Chapter 4
Alec Vale didn’t believe in fate.
Fate was the kind of story people told themselves to survive grief or guilt. Or maybe both.
He believed in patterns.
The way wounds echoed across generations, the way the same kind of girl went missing from the same kind of town every five years, but no one ever seemed to connect the dots.
He believed in silence because in silence, you heard the cracks.
And right now, he was listening.
The diner smelled like scorched coffee and burnt bacon grease, the kind of place that didn’t pretend to be more than it was. The waitress—Jen, maybe Jenna—had stopped asking if he wanted anything else after he said no twice.
He hadn’t touched the toast, and the coffee was half cold. However, the paper in front of him? That was what he came for.
The girl, seventeen, had vanished last fall.
He had found her picture tucked away in the back of a missing persons file while combing through archived foster system records in another county. She was blonde with a soft smile, but had the same eyes. Wide, half-wary, like she was waiting for something to go wrong.
She had the same look Siena used to have, but Alec hadn’t seen his sister since she was five.
Technically, she wasn’t supposed to be his sister. The records said he was born to a different mother, in a different state. His birth certificate was forged, his first few years were a blur of names and lies and foster homes that reeked of sweat and unspoken things.
But when he was ten, he found an old caseworker’s notebook. The name scribbled in the margin of a closed file: Siena Vale, possible sibling.
It had stuck in his head like glass under skin and by the time he turned eighteen, he was already chasing ghosts. Siena was the brightest one.
And now, she was almost eighteen. Which meant if she disappeared now, nobody would notice. Not legally. She was about to age out, about to vanish into adulthood like so many others.
The same pattern, the same timing.
The problem was, he was always two steps behind.
He left a tip at the counter even though he didn’t eat, then walked out into the cold with his jacket zipped and his thoughts moving too fast to hold.

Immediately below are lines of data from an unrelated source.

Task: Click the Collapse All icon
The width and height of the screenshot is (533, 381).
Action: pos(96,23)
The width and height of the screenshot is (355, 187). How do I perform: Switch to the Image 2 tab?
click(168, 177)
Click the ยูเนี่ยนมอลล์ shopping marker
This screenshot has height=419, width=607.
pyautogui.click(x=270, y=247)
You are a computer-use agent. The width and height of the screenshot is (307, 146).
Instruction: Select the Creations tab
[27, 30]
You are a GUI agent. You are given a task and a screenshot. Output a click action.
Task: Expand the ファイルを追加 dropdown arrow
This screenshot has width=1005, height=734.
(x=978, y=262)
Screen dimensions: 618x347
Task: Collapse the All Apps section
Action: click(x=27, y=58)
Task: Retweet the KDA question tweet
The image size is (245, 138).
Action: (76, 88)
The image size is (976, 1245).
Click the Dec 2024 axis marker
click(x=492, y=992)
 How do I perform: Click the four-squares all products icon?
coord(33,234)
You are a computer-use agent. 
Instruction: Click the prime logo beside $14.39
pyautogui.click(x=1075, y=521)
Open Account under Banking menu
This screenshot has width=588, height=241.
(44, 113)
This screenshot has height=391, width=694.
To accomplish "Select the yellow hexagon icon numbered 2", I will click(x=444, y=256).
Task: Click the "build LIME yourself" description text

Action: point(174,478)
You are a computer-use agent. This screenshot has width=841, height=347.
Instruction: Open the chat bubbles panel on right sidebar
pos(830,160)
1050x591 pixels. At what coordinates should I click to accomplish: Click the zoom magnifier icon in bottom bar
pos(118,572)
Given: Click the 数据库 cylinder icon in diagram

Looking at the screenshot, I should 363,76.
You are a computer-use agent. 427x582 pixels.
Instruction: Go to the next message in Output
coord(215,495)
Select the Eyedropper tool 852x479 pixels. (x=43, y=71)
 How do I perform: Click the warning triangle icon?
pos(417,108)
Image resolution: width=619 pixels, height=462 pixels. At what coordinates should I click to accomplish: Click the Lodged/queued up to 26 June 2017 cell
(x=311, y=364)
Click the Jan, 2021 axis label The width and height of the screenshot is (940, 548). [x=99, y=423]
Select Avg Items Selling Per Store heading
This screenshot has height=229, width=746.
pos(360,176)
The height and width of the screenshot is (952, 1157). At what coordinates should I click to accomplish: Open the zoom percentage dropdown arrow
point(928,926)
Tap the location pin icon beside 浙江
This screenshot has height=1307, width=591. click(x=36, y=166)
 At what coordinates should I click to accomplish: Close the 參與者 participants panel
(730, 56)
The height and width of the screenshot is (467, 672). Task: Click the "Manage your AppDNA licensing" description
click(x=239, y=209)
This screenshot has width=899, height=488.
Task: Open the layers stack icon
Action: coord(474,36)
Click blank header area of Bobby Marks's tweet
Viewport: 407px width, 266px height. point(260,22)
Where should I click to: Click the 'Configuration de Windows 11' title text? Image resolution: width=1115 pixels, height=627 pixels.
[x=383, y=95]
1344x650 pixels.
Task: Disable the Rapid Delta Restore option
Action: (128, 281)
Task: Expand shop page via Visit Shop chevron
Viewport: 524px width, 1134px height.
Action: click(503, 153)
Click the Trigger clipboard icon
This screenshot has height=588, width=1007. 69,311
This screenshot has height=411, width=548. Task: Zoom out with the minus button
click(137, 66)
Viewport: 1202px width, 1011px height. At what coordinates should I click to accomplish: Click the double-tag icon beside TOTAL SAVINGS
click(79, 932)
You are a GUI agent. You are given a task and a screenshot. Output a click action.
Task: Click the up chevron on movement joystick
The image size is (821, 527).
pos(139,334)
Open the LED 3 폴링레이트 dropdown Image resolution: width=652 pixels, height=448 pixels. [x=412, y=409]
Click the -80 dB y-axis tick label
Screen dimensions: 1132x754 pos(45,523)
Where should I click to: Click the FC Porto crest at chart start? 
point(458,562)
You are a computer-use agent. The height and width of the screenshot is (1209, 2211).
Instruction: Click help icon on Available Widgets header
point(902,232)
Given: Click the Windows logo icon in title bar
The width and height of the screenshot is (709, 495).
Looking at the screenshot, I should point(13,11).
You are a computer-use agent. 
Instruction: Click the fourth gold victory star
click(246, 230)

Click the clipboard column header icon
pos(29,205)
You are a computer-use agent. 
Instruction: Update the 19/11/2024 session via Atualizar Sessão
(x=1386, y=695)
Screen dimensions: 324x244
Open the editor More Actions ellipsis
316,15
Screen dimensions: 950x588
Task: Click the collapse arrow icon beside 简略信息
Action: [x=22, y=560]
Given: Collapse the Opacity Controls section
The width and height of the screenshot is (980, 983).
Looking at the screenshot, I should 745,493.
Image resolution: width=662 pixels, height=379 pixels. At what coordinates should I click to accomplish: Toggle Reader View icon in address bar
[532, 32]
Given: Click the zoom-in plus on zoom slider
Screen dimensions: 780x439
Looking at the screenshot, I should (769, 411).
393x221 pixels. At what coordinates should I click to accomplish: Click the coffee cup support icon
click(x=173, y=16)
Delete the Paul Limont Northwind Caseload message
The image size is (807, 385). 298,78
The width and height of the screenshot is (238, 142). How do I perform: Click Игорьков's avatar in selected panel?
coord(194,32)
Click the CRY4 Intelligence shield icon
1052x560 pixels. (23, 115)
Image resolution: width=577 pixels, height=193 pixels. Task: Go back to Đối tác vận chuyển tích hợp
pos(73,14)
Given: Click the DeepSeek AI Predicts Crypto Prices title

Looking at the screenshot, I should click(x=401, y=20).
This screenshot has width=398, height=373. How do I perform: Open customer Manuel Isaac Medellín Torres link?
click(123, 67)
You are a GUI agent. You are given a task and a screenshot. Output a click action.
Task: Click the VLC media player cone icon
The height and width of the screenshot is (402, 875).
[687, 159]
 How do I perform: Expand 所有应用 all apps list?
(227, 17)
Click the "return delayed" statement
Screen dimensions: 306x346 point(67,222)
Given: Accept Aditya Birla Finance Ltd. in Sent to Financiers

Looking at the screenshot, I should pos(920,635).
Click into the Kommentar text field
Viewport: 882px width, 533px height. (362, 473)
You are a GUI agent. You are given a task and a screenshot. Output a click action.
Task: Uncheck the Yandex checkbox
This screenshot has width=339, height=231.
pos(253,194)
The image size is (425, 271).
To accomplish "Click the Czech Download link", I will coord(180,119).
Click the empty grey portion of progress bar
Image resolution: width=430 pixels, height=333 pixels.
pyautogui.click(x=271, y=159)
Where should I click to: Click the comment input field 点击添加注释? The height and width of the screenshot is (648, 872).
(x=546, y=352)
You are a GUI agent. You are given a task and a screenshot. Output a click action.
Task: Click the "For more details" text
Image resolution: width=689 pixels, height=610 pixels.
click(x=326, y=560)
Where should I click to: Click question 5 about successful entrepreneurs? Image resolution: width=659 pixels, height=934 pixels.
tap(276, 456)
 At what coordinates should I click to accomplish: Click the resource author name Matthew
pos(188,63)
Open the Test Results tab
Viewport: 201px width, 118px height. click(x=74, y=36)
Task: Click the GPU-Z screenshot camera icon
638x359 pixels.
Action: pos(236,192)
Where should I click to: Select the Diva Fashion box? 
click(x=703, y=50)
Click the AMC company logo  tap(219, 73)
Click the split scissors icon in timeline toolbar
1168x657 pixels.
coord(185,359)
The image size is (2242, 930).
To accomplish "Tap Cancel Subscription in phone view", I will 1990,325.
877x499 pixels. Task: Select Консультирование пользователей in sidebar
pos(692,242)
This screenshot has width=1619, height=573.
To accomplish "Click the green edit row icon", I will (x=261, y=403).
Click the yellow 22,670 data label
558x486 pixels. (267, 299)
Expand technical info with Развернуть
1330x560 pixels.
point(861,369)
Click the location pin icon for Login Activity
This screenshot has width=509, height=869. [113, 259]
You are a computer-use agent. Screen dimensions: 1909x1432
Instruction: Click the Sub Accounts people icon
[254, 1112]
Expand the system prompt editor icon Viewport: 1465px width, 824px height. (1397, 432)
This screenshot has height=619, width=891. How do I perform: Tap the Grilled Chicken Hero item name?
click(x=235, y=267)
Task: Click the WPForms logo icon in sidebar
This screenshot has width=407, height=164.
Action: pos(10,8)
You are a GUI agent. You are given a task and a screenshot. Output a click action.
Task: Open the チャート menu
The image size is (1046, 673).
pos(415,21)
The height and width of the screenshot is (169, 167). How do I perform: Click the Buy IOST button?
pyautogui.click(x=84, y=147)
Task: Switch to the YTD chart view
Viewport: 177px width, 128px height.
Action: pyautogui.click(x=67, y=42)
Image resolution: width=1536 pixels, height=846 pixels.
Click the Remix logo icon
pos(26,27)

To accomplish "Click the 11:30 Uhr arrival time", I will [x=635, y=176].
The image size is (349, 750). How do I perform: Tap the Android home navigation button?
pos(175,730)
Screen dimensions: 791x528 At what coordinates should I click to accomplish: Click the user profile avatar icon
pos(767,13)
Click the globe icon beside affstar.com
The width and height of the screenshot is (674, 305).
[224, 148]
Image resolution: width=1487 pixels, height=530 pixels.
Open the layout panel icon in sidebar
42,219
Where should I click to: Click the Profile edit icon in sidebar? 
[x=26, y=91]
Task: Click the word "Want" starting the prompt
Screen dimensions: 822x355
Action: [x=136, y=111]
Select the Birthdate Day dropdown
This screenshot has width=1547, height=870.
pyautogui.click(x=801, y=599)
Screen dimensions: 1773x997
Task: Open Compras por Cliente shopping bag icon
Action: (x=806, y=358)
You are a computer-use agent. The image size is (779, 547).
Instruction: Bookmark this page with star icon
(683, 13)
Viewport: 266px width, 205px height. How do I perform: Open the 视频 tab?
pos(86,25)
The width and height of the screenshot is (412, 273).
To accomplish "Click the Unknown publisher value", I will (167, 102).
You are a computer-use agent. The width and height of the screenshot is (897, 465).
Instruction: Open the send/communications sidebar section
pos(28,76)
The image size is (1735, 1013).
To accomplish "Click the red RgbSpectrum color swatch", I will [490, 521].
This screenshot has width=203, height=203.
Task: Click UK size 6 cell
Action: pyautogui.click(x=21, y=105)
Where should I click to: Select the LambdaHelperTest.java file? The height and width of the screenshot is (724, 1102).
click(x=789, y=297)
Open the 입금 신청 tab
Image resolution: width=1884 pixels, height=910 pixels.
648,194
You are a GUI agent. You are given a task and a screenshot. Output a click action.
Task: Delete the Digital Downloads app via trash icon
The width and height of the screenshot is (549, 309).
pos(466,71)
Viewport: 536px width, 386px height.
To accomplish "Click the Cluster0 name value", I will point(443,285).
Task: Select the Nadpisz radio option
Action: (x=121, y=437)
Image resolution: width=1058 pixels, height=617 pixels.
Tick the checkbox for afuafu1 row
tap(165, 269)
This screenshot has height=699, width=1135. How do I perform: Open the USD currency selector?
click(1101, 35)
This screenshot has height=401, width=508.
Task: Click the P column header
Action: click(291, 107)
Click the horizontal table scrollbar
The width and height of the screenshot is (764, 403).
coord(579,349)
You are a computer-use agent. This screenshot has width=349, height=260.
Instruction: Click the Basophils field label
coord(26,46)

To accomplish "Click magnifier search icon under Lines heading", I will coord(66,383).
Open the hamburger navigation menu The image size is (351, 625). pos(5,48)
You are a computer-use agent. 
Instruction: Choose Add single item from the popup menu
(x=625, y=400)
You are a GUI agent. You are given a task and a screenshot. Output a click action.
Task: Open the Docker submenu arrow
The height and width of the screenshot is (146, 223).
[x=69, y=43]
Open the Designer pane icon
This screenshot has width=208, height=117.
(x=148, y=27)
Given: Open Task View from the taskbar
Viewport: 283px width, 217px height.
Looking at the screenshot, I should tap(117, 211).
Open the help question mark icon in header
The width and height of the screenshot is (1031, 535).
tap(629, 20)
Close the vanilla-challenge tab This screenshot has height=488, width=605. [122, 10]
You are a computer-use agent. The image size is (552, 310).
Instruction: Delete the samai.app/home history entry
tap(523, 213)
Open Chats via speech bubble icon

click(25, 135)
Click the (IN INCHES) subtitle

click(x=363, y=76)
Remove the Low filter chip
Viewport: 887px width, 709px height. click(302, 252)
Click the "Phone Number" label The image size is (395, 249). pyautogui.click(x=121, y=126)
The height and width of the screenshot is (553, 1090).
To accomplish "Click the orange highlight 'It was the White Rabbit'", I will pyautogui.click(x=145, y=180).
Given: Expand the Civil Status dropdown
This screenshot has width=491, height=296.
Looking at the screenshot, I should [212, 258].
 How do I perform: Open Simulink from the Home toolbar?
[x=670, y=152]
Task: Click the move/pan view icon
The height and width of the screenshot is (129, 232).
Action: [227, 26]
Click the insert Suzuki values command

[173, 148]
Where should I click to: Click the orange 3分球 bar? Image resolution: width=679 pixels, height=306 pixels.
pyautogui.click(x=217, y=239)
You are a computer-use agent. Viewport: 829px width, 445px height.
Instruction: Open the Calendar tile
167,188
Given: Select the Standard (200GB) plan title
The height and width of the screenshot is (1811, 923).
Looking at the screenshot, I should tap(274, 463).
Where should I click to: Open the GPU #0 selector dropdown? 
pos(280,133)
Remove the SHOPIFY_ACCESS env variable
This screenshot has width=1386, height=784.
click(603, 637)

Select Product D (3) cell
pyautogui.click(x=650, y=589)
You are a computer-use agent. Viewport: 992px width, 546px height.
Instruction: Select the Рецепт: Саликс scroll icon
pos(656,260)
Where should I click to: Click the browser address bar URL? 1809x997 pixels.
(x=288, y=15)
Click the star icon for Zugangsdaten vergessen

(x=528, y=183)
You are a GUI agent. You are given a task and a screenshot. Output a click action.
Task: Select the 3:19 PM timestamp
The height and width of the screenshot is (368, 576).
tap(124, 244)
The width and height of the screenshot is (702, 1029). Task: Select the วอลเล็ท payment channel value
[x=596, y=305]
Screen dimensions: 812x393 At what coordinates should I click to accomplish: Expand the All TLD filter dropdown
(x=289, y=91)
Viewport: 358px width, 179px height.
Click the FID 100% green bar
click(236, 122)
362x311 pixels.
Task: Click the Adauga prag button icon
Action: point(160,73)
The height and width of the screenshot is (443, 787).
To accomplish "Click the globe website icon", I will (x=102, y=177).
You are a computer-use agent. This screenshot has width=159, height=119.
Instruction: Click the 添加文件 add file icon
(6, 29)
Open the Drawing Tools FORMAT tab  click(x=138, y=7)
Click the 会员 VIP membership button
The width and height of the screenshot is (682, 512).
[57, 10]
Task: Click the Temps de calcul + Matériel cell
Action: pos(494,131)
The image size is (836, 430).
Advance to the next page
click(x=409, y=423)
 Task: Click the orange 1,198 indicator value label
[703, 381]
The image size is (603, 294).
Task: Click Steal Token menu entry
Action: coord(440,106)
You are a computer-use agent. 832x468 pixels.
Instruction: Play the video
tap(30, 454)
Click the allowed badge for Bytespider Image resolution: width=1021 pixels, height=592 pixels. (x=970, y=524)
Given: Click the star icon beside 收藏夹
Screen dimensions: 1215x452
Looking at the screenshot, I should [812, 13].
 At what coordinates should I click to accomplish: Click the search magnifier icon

His rental car was parked just off the main road. A secondhand sedan with too many dents and a heater that only worked if you kicked the dashboard. He climbed in, slammed the door shut, and took a slow breath.
Then he pulled up the GPS feed he had installed two days ago. Siena's phone had pinged just after sunset, near the cliffs.
Then it stopped.
No battery warning, no data drop, just… silence.
That was the first red flag.
He tapped the screen again, refreshed the data, and nothing new still.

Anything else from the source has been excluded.